- _The task_: In the records below, count every line containing "computer". Reply with the number only.

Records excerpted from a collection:
== Segment start ==
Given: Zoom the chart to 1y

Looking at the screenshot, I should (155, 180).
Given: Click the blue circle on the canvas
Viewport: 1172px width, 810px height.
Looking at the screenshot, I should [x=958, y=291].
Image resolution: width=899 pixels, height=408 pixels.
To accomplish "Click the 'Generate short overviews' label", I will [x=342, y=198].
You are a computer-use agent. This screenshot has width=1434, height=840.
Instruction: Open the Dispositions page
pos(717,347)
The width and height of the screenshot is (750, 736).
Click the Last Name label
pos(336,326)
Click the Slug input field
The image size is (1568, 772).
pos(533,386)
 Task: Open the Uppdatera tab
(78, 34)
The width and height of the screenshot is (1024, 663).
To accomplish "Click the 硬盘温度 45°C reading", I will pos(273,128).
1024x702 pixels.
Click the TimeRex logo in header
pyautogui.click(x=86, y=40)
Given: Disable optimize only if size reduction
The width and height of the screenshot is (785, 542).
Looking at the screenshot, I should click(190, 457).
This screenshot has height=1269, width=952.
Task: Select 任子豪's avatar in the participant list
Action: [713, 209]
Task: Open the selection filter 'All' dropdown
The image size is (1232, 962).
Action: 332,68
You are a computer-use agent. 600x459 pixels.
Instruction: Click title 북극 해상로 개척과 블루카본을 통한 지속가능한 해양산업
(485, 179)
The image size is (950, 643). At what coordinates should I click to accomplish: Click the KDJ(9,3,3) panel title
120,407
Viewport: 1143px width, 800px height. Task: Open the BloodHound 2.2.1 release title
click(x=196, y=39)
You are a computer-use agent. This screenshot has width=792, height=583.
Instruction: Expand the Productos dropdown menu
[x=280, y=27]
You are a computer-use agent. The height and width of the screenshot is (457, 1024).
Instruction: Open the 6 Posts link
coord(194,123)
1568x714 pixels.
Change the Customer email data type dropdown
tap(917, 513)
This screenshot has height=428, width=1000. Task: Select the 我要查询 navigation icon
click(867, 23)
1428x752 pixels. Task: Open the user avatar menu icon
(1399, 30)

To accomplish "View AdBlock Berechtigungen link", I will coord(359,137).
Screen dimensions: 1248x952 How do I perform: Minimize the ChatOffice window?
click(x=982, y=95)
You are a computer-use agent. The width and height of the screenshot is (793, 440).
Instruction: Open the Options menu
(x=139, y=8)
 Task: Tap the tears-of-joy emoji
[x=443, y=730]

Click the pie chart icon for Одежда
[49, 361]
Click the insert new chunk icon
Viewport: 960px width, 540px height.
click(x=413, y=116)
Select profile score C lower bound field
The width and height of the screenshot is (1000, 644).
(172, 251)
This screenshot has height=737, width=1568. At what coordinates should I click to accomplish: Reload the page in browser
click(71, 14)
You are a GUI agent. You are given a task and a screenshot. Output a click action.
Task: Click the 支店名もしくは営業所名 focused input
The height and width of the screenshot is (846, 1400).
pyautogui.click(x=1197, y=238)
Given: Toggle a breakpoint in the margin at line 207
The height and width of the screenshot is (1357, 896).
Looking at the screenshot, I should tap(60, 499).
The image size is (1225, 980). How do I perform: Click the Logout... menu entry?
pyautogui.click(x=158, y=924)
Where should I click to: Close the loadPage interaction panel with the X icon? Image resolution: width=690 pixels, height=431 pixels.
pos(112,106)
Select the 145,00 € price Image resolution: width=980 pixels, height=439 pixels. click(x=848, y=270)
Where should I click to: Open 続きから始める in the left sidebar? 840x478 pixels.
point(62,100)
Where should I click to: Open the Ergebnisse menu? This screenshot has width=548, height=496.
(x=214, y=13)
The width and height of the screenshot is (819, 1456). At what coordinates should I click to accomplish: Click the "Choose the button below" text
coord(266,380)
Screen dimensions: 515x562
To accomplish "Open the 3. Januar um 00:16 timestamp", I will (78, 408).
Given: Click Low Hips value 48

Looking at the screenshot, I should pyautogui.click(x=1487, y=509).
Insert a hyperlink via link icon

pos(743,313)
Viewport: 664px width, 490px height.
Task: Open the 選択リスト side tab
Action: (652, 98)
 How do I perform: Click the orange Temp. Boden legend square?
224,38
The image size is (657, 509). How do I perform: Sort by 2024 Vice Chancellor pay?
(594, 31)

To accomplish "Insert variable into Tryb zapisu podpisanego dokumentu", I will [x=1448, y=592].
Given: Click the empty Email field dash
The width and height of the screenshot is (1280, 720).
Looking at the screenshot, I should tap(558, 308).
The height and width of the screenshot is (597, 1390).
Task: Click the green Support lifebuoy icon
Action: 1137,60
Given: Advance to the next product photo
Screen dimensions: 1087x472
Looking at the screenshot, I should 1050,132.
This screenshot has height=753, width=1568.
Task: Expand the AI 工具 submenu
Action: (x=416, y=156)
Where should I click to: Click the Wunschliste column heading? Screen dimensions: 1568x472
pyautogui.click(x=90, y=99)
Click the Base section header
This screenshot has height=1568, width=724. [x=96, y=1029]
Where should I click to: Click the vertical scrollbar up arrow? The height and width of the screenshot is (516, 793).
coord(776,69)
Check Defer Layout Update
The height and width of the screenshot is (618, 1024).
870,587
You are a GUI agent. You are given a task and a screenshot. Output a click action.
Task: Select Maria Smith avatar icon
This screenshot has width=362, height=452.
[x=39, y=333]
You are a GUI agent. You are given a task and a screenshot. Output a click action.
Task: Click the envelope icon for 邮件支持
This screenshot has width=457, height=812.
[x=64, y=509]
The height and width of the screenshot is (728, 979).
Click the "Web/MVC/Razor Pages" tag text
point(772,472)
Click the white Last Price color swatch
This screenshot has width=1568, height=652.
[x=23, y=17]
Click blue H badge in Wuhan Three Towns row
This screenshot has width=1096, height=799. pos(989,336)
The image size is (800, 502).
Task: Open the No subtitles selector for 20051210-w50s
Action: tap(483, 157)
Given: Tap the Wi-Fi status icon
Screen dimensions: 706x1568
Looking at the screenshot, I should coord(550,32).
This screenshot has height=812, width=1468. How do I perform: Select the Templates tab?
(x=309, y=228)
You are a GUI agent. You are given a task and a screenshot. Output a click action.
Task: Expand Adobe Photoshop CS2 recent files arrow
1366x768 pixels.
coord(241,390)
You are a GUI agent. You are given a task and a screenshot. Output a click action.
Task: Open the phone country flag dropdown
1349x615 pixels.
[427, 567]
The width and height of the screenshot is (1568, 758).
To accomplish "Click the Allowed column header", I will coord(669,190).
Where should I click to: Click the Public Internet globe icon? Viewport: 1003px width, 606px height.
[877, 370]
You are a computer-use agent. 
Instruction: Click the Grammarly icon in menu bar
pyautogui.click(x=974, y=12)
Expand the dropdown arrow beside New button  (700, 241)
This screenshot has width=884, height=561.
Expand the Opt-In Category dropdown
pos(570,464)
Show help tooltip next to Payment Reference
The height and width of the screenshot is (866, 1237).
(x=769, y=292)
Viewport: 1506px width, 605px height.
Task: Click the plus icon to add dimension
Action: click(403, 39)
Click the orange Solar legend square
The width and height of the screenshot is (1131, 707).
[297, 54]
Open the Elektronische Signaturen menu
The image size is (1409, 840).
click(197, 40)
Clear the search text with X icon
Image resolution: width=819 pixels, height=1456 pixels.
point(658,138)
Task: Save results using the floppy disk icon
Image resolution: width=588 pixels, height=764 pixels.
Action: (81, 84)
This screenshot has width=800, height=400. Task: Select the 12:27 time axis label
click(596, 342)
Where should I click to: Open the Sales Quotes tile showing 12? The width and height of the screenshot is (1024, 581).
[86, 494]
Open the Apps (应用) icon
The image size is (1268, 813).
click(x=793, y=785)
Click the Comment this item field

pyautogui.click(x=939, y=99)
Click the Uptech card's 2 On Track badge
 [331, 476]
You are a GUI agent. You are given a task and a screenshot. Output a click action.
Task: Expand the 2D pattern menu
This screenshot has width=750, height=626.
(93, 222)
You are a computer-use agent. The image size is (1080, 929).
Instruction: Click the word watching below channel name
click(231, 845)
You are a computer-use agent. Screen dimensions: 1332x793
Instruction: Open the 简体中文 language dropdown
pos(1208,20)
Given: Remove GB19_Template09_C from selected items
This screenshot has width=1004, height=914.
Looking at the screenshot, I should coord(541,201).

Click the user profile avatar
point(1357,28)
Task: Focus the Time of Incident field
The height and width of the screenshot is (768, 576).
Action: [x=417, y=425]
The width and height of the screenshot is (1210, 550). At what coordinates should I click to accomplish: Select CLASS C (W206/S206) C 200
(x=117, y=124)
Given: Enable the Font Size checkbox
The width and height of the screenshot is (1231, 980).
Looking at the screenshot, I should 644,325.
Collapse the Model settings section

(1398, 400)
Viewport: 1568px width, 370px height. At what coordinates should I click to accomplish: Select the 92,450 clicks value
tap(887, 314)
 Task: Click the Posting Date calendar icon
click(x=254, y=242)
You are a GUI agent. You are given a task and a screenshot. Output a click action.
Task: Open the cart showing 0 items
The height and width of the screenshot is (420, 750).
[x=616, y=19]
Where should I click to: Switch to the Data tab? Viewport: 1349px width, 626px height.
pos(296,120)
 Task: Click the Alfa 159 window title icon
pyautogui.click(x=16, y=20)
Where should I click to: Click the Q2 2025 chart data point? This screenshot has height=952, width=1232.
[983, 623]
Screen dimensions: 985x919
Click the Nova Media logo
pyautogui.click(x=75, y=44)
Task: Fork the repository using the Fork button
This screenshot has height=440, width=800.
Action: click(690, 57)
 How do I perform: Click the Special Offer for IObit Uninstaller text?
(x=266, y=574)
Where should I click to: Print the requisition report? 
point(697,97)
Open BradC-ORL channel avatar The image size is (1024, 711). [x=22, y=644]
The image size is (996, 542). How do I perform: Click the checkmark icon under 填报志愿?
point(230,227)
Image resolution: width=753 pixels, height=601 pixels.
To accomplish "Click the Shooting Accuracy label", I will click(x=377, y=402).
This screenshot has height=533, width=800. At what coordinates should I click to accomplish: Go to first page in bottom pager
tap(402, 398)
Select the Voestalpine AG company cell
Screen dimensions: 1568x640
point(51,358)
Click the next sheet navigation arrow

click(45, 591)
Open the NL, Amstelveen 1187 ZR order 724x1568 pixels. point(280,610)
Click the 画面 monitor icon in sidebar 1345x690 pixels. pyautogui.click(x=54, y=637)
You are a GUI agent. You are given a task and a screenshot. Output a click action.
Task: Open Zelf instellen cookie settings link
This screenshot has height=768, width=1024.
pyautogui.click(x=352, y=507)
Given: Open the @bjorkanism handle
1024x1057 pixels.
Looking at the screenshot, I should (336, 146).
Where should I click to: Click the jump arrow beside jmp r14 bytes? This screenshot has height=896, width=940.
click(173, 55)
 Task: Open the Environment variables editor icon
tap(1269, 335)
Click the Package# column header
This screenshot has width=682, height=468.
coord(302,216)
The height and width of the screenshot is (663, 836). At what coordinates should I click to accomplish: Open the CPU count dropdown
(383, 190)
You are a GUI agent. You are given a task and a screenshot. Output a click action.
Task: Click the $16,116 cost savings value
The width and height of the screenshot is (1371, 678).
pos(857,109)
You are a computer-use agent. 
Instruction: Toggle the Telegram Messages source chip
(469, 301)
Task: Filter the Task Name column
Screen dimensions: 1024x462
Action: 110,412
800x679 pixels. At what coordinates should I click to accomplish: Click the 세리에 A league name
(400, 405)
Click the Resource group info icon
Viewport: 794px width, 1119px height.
== Segment end ==
- _Result for this exercise_: 9